Question

Rationalize the following:
$$ \frac{1}{3+\sqrt{2}}$$

Answer

**step1** Understanding the Problem

The problem asks us to rationalize the given fraction, which is $$\frac{1}{3+\sqrt{2}}$$. Rationalizing means to remove any square root from the denominator of the fraction, ensuring that the denominator becomes a whole number or an integer.

**step2** Identifying the Denominator and its Conjugate

The denominator of the given fraction is $$3+\sqrt{2}$$. To eliminate a square root in the denominator when it is part of a sum or difference, we use a special technique involving its "conjugate". The conjugate of an expression in the form $$a+b$$ is $$a-b$$. In our case, the expression is $$3+\sqrt{2}$$, so $$a$$ is $$3$$ and $$b$$ is $$\sqrt{2}$$. Therefore, the conjugate of $$3+\sqrt{2}$$ is $$3-\sqrt{2}$$.

**step3** Multiplying by the Conjugate

To rationalize the fraction, we must multiply both the numerator and the denominator by the conjugate of the denominator. This is because multiplying a fraction by $$ \frac{\text{conjugate}}{\text{conjugate}} $$ is equivalent to multiplying by $$1$$, which does not change the value of the fraction, only its form.
We will perform the following multiplication:
$$ \frac{1}{3+\sqrt{2}} \times \frac{3-\sqrt{2}}{3-\sqrt{2}} $$

**step4** Simplifying the Numerator

First, we simplify the numerator. We multiply the original numerator (which is $$1$$) by the conjugate ($$3-\sqrt{2}$$):
$$ 1 \times (3-\sqrt{2}) = 3-\sqrt{2} $$
So, the new numerator of our fraction is $$3-\sqrt{2}$$.

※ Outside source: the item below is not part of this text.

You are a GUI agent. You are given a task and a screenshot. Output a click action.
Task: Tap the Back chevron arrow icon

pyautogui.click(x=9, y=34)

**step5** Simplifying the Denominator

Next, we simplify the denominator. We multiply the original denominator ($$3+\sqrt{2}$$) by its conjugate ($$3-\sqrt{2}$$). This multiplication follows a specific mathematical pattern called the "difference of squares" formula, which states that $$(a+b)(a-b) = a^2 - b^2$$.
In our case, $$a=3$$ and $$b=\sqrt{2}$$.
So, we calculate:
$$ (3+\sqrt{2})(3-\sqrt{2}) = 3^2 - (\sqrt{2})^2 $$
First, we find the value of $$3^2$$:
$$ 3^2 = 3 \times 3 = 9 $$
Next, we find the value of $$(\sqrt{2})^2$$:
$$ (\sqrt{2})^2 = 2 $$
Now, we subtract these two values:
$$ 9 - 2 = 7 $$
So, the new denominator is $$7$$. This denominator no longer contains a square root.

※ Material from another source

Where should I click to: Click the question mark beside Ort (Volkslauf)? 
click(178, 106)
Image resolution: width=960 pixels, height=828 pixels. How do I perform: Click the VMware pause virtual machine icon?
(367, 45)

**step6** Forming the Rationalized Fraction

Finally, we combine the simplified numerator and the simplified denominator to form the rationalized fraction.
The numerator we found is $$3-\sqrt{2}$$.
The denominator we found is $$7$$.
Therefore, the rationalized form of the fraction is $$ \frac{3-\sqrt{2}}{7} $$.